Don’t go on, I told myself. Turn and go back upstairs. My feet, of course, wouldn’t obey, couldn’t stop, and I proceeded silently, seeking I didn’t know what, barely avoiding a gaping hole in the floor, sidestepping shadows, straining to remember what I was searching for.

And then, past the hulking furnace, beside the cedar closet, I remembered why I was there. Run now, I told myself. Run while you can. I forced myself to spin around, but it made no difference. The woman was there, in the corner, digging up the floor. Then she wasn’t in the corner anymore; she was at my back, chasing me—not running or walking, but floating effortlessly above the concrete floor. I glanced behind me and, at eye level, I saw a row of polished pearls, ten of them, round and iridescent, her toes suspended in the air. I ran, breathless, tripping, falling, but before I hit the floor, of course, I sat up, sweating and suddenly awake.

And I stayed awake for the rest of the night, listening to Nick’s soft snoring, touching his chest for reassurance, hanging on to the arm that he’d unconsciously wrapped around me. Unable to shake the terror of my dream, I watched the sky out the window, waiting for rays of sun to rise and deliver me from darkness, if not from dread.

N
INE

S
USAN STOPPED KNITTING HER
sweater and gaped at me in disbelief. “Wait. Back up. You went to Mount Airy why?”

I swallowed with a dry mouth. “To see my father.” My voice sounded small and tired.

“Wait,” she said again. “Excuse me. I must have heard you wrong.”

“No. You heard right. Molly and I went to see my father.” I looked away, watching a gaggle of girls, including Molly and Susan’s youngest daughter, Emily, scamper across the soccer field. It was the next day, Sunday, and we sat under a tree near the bleachers in Fairmount Park, watching the kids’ mini-team play an away game of soccer. Nick had been gone when I woke up; weekend mornings he rowed his shell on the Schuylkill River. I’d called the hospital to check on my father, but by 8 a.m. he was already off the floor for tests, and they said he’d be gone most of the day. So, as I always did when I needed grounding, I’d turned to Susan. I needed to tell her what had happened to my face, but she cut me off right at the start.

“Your father.” She said it as if it were an accusation.

I nodded, exhausted, dreading having to make yet another explanation.

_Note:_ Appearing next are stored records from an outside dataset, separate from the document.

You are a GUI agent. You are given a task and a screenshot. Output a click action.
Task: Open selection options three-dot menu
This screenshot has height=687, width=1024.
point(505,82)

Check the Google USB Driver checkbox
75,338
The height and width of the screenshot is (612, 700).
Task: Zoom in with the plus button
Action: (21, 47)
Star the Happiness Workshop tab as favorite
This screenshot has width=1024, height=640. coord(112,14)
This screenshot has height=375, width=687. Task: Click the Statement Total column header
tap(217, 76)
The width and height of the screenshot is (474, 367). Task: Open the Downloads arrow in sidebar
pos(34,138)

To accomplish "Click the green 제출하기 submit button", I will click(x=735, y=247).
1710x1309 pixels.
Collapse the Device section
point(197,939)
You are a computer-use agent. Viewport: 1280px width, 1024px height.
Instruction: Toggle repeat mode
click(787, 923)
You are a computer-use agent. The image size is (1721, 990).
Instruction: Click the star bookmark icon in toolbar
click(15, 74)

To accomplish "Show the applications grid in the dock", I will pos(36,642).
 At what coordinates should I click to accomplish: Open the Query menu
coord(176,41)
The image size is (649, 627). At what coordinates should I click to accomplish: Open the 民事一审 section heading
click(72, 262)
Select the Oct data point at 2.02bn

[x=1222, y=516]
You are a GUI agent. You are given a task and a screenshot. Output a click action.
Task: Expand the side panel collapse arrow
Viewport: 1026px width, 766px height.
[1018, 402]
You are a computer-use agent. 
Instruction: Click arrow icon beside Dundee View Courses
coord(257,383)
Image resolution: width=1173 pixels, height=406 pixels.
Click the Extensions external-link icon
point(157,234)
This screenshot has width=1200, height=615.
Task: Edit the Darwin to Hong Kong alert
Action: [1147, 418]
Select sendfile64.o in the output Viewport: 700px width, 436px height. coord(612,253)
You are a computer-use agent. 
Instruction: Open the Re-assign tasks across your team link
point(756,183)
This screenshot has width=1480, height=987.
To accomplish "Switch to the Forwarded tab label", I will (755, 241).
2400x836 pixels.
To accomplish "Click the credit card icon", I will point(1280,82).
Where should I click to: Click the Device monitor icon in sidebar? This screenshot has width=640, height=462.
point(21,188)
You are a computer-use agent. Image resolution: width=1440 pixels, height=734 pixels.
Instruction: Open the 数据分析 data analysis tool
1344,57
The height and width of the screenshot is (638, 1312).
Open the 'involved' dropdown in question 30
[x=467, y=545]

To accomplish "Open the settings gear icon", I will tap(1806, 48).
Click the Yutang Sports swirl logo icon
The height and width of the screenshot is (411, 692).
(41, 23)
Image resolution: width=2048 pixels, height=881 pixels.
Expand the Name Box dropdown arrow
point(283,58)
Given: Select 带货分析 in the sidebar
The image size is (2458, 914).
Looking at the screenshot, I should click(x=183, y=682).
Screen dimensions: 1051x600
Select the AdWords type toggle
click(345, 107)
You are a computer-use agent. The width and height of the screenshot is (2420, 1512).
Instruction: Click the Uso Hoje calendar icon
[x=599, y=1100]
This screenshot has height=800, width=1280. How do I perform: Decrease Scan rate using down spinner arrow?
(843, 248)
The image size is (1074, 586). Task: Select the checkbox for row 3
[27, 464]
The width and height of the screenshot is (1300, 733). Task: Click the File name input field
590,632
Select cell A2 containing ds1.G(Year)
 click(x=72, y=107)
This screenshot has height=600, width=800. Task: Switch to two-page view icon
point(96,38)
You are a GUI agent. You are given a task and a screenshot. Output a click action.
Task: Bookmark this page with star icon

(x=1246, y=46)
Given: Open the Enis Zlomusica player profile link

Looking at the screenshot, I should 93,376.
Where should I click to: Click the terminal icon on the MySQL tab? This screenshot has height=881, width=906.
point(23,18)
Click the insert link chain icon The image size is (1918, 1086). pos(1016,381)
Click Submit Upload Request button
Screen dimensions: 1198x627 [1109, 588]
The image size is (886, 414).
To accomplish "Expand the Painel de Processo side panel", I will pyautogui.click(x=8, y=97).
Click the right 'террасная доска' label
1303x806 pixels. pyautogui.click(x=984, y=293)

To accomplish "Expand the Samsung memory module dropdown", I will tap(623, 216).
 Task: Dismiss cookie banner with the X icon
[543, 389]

“You’re telling me that you have a father, right here in Philadelphia. And you never once in all the years we’ve known each other mentioned him?”

Bingo. Correct. I hadn’t.

“And while you were hiding your family from me, I completely let you into mine. You’ve been to all the holiday dinners. The barbecues. The Christmas extravaganzas. And you’ve seen our dirty laundry: my dad passing out after too much bourbon; all four of my brothers’ ugly divorces; Uncle Bill’s transvestite lover; Aunt Sybil’s hypochondria…You even have my nana’s recipe for roast duckling with drunken cranberry sauce—not that you ever use it.” She was indignant, sputtering, but she stopped to breathe and forced herself to resume her knitting, trying to appear calm. “Then again, maybe I’m not being fair. A person can’t be expected to remember everything. Probably, you just forgot to mention him. I mean, it’s not like he’s important or anything. He’s only your father.”